▶ Texto fornecido:
:::
Localizada no extremo sul de Ilhabela, em sua face voltada par ao mar aberto, a praia do Bonete é considerada uma das mais bonitas do Brasil, com uma larga faixa de areias claras, cercadas por águas cristalinas e pelo frescor da Mata Atlântica. Ali, vive uma das últimas comunidade tradicionais de Ilhabela, formada por cerca de 100 famílias que, por muito tempo, sobreviveram apenas da pesca e da agricultura familiar. Atualmente, boa parte dos moradores já se dedica a alguma atividade voltada ao turismo e, embora em menor escala, a pesca se mantém como base da economia local.
:::
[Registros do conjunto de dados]
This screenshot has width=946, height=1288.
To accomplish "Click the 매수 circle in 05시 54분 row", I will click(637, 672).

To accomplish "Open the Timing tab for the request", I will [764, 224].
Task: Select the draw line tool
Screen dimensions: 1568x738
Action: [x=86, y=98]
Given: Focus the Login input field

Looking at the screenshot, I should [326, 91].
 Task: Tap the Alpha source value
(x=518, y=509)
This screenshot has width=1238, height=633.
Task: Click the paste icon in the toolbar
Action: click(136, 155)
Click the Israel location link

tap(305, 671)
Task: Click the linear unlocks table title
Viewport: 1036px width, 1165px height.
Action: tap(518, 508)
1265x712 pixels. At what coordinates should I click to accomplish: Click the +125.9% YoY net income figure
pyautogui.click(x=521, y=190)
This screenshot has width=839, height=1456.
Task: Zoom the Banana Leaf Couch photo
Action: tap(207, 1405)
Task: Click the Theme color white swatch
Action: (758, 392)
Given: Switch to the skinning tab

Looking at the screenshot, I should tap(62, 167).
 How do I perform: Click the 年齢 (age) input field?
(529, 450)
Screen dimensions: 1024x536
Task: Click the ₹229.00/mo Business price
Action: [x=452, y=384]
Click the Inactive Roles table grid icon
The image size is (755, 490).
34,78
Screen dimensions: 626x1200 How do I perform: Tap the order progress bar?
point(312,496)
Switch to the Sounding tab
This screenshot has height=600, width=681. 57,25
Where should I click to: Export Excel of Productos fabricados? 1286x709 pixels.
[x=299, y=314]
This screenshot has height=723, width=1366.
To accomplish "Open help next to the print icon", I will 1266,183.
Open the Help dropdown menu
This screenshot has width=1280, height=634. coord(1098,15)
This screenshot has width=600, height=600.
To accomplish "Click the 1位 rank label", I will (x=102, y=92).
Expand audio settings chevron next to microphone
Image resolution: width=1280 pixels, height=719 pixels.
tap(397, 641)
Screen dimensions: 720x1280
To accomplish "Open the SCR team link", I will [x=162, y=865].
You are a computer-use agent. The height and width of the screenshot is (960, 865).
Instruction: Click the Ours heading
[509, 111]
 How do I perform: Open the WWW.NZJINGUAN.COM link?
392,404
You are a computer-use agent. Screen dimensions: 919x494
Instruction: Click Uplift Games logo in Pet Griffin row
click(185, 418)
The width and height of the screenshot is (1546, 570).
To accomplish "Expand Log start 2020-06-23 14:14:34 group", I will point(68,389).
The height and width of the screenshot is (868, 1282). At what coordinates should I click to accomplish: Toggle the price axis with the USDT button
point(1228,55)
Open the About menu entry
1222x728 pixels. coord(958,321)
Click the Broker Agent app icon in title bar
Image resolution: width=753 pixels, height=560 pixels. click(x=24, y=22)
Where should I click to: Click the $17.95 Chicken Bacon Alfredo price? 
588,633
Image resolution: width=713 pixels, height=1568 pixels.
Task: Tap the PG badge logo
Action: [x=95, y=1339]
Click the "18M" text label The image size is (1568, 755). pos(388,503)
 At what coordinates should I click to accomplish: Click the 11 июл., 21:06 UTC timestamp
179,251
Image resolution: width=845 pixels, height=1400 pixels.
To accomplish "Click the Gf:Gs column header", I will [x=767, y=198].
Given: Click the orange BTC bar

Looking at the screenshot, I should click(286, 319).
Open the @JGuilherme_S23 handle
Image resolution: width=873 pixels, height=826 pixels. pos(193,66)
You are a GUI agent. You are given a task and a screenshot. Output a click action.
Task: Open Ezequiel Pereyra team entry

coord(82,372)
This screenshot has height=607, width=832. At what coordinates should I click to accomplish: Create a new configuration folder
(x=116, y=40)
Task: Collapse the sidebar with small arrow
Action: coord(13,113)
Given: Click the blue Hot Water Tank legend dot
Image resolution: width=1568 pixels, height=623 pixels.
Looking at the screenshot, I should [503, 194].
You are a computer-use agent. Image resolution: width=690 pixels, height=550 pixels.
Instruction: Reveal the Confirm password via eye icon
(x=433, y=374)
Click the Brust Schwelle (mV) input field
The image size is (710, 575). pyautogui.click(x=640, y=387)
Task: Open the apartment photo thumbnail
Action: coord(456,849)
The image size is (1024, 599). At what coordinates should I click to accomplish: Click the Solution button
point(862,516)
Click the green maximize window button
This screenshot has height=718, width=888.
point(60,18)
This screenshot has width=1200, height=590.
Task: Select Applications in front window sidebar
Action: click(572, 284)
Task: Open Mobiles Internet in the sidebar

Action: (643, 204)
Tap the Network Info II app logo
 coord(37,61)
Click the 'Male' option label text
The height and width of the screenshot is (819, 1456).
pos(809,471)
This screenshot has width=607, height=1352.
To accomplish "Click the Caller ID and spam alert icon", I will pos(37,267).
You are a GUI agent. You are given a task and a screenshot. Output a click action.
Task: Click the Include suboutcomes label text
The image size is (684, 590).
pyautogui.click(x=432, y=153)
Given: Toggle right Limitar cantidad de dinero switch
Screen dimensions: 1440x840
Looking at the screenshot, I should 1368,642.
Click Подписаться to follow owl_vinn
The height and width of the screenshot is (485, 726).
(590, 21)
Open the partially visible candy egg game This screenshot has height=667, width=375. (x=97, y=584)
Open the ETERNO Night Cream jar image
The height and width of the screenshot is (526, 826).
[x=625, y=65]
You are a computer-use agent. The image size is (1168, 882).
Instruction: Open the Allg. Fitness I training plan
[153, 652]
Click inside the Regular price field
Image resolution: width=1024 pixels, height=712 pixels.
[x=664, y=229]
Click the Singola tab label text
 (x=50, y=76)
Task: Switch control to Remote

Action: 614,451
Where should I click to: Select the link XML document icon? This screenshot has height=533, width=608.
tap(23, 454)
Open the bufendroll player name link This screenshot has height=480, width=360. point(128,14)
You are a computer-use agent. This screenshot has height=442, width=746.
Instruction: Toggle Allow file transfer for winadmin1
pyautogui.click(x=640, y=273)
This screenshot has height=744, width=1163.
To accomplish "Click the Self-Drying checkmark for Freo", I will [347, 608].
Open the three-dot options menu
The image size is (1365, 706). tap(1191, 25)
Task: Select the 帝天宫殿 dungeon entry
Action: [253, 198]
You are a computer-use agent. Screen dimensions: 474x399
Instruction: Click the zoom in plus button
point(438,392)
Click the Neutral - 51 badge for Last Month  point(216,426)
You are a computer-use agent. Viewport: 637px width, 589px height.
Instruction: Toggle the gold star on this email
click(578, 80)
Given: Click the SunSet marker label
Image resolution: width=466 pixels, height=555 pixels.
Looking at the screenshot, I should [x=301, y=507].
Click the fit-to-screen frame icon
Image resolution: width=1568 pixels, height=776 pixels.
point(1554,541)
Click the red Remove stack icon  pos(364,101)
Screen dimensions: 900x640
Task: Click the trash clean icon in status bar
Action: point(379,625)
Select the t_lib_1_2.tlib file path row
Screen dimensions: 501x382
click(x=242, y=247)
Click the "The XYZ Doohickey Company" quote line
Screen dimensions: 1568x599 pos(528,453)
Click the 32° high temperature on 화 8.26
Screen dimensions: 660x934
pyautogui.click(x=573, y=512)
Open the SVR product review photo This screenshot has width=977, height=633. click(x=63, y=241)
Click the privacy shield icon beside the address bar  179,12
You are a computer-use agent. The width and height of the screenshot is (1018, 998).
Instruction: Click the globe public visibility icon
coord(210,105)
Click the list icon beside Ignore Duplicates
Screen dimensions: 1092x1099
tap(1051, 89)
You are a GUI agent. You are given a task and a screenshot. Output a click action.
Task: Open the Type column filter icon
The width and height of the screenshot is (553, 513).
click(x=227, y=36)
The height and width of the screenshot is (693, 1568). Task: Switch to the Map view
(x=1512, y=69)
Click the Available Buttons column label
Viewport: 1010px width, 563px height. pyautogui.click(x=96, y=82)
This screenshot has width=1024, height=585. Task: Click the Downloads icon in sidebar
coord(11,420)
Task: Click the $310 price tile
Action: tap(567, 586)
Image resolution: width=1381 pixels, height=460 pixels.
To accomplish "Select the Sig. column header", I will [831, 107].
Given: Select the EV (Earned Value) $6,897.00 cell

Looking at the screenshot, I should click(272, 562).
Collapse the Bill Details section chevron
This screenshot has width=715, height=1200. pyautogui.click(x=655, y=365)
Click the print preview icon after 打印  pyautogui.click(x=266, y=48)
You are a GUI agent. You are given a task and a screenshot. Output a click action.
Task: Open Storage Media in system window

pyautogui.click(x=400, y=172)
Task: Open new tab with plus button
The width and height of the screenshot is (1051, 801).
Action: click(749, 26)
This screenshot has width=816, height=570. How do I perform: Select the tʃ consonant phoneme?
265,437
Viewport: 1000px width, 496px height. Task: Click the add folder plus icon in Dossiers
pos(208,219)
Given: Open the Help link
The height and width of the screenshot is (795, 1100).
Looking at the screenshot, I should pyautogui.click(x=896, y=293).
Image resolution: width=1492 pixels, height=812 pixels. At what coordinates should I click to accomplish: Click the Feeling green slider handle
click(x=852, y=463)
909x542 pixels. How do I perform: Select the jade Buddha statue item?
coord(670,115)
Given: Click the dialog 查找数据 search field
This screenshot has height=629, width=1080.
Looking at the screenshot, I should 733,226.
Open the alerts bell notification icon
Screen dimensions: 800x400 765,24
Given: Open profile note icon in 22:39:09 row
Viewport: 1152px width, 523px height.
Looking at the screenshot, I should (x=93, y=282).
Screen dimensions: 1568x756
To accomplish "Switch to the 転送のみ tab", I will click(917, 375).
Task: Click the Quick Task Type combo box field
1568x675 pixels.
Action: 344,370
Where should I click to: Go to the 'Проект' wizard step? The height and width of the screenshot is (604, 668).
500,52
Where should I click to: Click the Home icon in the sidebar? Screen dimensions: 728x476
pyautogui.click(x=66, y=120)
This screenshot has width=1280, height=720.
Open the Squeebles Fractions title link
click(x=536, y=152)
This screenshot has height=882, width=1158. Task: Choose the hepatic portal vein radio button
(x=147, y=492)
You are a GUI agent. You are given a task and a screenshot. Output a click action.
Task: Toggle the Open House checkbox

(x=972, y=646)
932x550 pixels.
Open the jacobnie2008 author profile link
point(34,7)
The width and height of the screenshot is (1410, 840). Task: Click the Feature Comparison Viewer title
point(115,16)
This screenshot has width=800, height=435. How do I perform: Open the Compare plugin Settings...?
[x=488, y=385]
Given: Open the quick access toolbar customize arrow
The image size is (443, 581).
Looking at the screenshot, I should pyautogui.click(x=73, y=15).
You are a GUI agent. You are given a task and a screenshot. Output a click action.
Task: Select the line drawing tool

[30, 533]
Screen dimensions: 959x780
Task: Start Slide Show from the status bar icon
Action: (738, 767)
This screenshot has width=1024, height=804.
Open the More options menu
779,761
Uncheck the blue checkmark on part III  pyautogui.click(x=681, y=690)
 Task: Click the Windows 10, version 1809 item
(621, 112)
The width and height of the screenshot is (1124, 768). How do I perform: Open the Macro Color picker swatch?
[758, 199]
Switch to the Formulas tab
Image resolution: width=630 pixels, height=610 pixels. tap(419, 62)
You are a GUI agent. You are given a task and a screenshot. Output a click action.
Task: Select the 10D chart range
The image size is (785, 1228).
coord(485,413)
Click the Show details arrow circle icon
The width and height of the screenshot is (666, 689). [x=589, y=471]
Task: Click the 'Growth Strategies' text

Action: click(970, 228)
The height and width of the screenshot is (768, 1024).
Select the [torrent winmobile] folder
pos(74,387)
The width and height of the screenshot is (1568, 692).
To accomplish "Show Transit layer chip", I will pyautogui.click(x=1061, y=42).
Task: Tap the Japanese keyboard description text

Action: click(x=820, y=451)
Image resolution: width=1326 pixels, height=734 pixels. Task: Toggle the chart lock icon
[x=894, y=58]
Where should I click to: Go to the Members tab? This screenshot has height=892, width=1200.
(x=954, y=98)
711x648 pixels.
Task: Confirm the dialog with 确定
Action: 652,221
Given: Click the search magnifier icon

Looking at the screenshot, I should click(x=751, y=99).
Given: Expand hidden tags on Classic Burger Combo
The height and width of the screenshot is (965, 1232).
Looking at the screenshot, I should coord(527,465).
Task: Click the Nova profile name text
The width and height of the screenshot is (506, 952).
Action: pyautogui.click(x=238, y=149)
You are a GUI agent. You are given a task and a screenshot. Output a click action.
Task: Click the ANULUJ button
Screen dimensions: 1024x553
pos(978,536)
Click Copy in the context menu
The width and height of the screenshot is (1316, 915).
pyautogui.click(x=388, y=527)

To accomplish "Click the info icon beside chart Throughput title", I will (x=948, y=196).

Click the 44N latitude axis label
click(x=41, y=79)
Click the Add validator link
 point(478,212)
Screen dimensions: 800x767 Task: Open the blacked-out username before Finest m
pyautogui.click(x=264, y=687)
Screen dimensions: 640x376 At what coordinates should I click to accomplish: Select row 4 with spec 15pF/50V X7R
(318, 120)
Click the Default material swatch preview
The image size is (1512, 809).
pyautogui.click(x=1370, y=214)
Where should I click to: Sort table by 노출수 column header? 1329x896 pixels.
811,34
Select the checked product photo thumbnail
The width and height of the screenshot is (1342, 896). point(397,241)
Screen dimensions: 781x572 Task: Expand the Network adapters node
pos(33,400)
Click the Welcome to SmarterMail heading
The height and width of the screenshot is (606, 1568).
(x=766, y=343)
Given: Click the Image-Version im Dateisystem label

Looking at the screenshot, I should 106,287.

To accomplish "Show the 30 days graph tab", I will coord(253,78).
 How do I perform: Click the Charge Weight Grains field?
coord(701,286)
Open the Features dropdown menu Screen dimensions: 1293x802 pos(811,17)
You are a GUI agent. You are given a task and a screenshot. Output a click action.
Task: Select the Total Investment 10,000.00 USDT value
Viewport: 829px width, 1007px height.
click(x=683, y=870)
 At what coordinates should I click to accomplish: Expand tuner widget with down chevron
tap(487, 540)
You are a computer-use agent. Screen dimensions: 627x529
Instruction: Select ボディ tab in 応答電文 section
:::
▶ Tarefa 1: Reproduza fielmente o trecho do texto sobre a praia do Bonete que começa em "Localizada no extremo" e termina em "da economia local.".
▶ Tarefa 2:
Com base no texto sobre a praia do Bonete, responda:
(a) Em que parte de Ilhabela fica a praia?
(b) Por cerca de quantas famílias é formada a comunidade que vive ali?
(c) Que atividade se mantém como base da economia local?
▶ Tarefa 3: Liste todas as atividades de sustento dos moradores citadas no texto sobre a praia do Bonete.

▶ Resposta escrita 1:
Localizada no extremo sul de Ilhabela, em sua face voltada par ao mar aberto, a praia do Bonete é considerada uma das mais bonitas do Brasil, com uma larga faixa de areias claras, cercadas por águas cristalinas e pelo frescor da Mata Atlântica. Ali, vive uma das últimas comunidade tradicionais de Ilhabela, formada por cerca de 100 famílias que, por muito tempo, sobreviveram apenas da pesca e da agricultura familiar. Atualmente, boa parte dos moradores já se dedica a alguma atividade voltada ao turismo e, embora em menor escala, a pesca se mantém como base da economia local.

▶ Resposta escrita 2:
(a) No extremo sul da ilha, na face voltada para o mar aberto.
(b) Por cerca de 100 famílias.
(c) A pesca.

▶ Resposta escrita 3:
Pesca
Agricultura familiar
Turismo